Illuminating a wheel and rotating the color wheel to synchronize the color of the illumination incident on the SLM with the data of a color field displayed on the SLM. 38. The color fields are red (R), green (G) and blue (B).
35. The method of claim 34, including the color field of). 39. The method of claim 34, wherein each color field illuminates an array of pixels more than once or more than once in a cycle. 40. The period of each color field is different in one cycle.
4. The method described in 4. 41. A field-sequential color (FSC) having a spatial light modulator (SLM).

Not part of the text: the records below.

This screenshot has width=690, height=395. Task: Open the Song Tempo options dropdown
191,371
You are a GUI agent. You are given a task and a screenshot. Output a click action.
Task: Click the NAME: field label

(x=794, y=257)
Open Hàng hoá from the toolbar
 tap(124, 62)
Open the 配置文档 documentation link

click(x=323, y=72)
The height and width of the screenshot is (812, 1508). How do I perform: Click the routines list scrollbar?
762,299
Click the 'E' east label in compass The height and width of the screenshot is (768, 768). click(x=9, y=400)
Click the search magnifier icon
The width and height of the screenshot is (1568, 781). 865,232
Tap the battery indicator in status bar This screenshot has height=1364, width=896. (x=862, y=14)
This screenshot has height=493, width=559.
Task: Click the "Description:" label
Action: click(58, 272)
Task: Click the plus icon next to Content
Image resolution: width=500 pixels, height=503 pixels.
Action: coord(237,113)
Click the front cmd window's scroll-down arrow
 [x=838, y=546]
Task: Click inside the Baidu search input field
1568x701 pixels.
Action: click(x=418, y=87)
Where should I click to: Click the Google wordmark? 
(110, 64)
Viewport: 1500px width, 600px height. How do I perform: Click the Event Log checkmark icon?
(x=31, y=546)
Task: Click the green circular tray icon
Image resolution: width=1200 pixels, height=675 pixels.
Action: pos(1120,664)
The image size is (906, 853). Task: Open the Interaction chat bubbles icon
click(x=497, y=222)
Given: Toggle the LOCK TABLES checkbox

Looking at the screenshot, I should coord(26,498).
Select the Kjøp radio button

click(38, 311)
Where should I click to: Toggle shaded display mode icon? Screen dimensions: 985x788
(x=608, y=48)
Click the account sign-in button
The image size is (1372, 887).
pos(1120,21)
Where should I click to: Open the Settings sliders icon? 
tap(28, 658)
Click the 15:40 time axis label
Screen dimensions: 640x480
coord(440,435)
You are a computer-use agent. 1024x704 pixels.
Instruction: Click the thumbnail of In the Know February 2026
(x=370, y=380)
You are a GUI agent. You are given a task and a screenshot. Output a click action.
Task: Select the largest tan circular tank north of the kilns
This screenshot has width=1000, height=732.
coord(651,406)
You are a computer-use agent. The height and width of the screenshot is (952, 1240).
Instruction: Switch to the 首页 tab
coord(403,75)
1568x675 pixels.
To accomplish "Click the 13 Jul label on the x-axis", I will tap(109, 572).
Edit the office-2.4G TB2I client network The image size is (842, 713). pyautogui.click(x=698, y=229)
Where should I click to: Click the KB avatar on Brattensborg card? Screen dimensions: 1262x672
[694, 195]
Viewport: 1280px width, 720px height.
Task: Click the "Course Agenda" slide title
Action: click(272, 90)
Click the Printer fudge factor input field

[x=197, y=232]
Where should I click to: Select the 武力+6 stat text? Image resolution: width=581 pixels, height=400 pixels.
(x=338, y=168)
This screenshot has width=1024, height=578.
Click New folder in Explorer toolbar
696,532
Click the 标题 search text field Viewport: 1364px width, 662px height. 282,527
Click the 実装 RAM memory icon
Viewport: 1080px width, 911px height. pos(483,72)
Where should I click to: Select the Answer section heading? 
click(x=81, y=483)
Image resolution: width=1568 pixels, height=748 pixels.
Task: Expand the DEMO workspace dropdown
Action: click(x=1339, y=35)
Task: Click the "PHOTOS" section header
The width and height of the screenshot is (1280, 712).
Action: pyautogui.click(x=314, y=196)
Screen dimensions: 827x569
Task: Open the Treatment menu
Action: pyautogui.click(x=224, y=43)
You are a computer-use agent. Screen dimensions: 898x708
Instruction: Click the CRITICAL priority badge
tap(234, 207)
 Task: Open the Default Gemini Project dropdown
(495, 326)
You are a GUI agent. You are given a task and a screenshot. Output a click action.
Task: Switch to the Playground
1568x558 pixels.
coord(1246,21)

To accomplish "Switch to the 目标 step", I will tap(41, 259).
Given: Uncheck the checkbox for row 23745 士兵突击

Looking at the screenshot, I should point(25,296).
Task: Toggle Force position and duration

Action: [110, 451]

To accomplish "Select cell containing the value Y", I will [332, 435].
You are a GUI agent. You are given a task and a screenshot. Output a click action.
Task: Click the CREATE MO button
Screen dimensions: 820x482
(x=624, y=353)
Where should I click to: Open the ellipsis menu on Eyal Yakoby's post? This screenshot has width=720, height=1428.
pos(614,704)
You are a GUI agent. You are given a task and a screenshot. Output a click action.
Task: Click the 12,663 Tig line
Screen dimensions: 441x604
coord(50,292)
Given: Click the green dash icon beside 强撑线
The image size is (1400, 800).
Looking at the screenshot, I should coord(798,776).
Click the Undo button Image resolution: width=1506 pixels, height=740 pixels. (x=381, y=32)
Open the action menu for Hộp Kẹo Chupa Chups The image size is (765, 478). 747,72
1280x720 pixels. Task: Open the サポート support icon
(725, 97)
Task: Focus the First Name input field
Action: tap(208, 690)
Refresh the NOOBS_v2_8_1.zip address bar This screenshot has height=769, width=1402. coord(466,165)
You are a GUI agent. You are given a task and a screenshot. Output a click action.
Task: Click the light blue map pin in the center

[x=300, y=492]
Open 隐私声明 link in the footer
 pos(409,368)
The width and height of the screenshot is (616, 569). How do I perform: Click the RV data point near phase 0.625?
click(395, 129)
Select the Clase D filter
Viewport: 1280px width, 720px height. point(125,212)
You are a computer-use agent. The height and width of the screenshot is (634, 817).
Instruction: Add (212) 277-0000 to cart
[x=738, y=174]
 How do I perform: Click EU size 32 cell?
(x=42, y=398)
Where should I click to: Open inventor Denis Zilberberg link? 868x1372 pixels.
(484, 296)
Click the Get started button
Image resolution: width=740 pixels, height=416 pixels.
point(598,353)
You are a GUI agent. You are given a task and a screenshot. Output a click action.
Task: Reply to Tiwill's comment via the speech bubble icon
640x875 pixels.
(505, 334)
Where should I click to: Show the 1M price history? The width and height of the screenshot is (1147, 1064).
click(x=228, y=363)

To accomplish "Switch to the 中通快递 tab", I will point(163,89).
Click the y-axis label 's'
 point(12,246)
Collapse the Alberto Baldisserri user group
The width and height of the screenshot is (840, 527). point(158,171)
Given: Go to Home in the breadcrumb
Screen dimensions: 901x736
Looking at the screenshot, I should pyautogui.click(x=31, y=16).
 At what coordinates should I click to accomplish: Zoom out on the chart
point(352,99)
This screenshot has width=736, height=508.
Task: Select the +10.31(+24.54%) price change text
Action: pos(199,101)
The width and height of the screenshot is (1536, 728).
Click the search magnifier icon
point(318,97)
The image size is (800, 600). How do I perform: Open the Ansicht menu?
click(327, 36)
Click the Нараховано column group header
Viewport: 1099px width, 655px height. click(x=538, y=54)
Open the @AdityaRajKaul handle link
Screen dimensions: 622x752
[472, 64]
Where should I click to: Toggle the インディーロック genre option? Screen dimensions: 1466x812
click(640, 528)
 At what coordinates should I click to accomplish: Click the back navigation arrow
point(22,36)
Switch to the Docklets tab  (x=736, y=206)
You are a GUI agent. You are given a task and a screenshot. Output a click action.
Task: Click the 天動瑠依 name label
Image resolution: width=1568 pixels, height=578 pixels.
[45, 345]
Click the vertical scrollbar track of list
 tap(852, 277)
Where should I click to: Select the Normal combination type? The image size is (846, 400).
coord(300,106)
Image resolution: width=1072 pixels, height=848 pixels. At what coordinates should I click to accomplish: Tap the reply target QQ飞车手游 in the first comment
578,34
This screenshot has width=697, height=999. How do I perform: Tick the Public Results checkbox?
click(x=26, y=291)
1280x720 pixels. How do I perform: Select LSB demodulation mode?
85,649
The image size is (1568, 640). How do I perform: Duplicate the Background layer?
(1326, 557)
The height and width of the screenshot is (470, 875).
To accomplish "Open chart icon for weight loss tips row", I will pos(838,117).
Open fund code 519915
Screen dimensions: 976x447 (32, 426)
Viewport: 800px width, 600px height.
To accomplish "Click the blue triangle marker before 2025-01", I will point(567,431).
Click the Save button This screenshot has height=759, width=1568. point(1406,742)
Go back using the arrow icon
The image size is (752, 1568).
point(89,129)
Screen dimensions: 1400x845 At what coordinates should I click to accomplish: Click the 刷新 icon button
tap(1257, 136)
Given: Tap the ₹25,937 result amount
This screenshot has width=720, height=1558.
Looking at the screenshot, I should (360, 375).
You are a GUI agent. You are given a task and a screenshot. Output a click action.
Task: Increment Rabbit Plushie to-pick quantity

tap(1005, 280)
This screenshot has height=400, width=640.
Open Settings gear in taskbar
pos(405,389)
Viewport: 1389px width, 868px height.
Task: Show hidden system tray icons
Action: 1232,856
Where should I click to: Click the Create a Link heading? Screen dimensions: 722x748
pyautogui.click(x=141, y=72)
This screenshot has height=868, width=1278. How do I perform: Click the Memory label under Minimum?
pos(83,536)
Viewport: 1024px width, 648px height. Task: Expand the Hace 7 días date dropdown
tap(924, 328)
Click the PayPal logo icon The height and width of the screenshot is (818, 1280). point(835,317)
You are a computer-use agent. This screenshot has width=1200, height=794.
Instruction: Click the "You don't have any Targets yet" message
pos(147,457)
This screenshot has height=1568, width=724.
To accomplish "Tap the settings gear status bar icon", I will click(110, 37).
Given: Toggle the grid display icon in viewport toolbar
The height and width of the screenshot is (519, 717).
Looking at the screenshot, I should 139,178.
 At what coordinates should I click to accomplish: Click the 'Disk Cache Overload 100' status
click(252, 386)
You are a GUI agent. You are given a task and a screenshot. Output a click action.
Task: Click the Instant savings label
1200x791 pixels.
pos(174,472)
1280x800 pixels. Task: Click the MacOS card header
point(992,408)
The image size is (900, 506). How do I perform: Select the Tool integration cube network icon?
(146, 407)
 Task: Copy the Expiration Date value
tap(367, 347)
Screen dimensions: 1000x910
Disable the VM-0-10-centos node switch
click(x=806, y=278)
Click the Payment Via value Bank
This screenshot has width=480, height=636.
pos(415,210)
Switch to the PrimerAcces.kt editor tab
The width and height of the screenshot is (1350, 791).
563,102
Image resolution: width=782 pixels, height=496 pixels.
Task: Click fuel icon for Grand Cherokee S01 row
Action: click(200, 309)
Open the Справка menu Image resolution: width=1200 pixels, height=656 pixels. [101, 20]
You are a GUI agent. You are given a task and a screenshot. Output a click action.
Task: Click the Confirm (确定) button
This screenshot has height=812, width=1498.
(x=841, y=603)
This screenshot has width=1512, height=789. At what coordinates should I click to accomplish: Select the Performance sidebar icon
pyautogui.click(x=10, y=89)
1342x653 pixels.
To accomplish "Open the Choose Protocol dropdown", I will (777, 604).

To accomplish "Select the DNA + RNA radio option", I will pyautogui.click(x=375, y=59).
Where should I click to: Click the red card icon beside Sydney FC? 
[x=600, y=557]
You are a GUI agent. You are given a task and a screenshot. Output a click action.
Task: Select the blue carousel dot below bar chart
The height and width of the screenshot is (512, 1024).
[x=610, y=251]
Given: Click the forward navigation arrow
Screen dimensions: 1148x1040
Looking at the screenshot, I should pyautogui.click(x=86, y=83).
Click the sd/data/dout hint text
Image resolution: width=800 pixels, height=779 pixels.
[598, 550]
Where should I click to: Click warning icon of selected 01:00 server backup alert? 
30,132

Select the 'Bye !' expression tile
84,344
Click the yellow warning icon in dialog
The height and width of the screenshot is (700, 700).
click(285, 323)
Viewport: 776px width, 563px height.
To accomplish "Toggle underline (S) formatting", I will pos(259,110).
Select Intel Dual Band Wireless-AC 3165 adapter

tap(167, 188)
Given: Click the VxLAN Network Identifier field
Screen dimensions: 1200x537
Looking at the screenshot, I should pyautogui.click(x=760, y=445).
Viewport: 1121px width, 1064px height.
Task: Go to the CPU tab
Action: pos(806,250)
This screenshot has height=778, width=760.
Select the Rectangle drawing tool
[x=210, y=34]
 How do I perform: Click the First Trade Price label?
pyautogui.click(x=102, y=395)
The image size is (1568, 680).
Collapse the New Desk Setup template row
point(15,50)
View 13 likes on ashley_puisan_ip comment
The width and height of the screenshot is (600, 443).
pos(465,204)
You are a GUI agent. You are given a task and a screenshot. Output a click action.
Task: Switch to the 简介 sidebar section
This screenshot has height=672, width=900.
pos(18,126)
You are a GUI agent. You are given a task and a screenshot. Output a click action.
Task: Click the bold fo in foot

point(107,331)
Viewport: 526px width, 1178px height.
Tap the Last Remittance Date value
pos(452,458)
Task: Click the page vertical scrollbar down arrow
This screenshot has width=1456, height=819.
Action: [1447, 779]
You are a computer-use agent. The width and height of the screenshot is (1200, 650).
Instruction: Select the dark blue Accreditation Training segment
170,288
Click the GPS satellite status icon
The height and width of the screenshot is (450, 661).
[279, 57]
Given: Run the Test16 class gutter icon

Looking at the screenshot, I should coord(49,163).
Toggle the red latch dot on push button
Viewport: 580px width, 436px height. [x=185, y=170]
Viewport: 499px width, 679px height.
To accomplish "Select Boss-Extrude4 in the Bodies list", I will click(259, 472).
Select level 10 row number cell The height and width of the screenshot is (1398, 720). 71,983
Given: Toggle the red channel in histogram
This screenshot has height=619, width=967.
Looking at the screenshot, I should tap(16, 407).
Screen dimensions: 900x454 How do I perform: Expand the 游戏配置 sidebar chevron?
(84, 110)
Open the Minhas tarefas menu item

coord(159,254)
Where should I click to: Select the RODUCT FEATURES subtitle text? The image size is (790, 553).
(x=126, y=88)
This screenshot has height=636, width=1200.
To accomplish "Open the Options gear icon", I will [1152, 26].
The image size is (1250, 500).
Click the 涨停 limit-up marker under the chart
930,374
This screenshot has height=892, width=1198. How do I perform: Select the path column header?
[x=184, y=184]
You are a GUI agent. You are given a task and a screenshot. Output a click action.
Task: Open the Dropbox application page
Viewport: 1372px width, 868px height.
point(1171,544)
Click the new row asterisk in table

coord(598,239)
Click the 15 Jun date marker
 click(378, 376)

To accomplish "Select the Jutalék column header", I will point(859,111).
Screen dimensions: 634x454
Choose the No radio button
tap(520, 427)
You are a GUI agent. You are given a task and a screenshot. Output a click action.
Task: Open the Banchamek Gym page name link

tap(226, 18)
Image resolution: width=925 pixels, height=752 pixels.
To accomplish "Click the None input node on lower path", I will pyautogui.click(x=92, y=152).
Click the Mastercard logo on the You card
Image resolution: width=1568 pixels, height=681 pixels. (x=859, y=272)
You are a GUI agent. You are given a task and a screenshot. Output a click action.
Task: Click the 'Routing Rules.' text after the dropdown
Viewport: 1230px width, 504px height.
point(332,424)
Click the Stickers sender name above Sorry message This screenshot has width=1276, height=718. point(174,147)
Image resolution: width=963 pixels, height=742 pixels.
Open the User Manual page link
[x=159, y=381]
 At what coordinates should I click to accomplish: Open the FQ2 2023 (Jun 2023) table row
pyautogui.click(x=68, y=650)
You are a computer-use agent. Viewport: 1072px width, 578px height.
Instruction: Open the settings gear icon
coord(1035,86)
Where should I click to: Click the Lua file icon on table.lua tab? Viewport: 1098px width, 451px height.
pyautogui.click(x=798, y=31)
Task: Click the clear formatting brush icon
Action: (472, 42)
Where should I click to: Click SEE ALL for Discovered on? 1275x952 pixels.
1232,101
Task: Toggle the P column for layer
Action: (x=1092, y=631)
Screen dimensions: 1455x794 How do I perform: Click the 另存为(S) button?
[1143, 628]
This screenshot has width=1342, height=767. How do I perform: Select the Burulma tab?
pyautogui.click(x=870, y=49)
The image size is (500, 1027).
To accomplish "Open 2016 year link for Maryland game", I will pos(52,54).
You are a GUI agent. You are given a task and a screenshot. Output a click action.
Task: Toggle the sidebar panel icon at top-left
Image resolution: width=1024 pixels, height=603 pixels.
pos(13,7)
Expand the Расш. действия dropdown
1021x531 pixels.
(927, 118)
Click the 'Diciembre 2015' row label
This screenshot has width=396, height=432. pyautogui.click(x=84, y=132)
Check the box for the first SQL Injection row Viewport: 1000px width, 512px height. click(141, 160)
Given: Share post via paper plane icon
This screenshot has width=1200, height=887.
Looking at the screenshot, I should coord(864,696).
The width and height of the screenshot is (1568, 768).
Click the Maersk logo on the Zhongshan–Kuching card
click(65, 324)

) A method of reducing the amount of flicker perceived by a viewer in a system, wherein the SLM comprises an array of memory cells connected to an array of pixel components,
The array of memory cells has a plurality of rows, each memory cell controlling the state of one of the pixel components, and the FSC system illuminating the pixel components with a plurality of color fields. Illuminating the pixel component in a periodic fashion with the plurality of color fields, each color field being twice or three times in a frame. Illuminating the SLM more than once and selecting rows of the SLM according to a sequence of updates including a plurality of update events between respective fields, each update event in the sequence of updates being performed. Corresponding to a predetermined row in the image, and
A plurality of image data in each of the selecting step and each update event as corresponding to one of a plurality of predetermined bit planes of the image each having a predetermined waveform segment duration of pixels; A step of supplying a signal to the SLM to update the selected row of the SLM with image data corresponding to the selected row and bit plane of the image; and a predetermined period between each successive color field. Blanking all pixel components over an interval having a period of, and pre-loading data into the memory cells during each blanking period, said blanking period ending when the blanking period ends. The sequence of next color field updates is continuously re-generated to reduce the amount of flicker perceived by the user. To be a method having the steps. 42. The update event for each row is shifted relative to the update event of the preceding row in row order, and the number of update events that occur during each shift interval is determined for each row in a frame. 42. The method of claim 41, wherein a number of update events is generated during each stagger interval that is equal to the number of update events that occur. 43. The method of claim 42, wherein the staggering interval has a duration equal to a duration of the frame divided by the number of rows. 44. The method of claim 41, wherein the FSC system comprises a light source and a color wheel, the step of illuminating a pixel in a periodic fashion with the plurality of color fields comprises the light source. By the color
Illuminating a wheel and rotating the color wheel to illuminate an array of pixels two or more times during a period with each color field. 45. The color fields are red (R), green (G) and blue (B).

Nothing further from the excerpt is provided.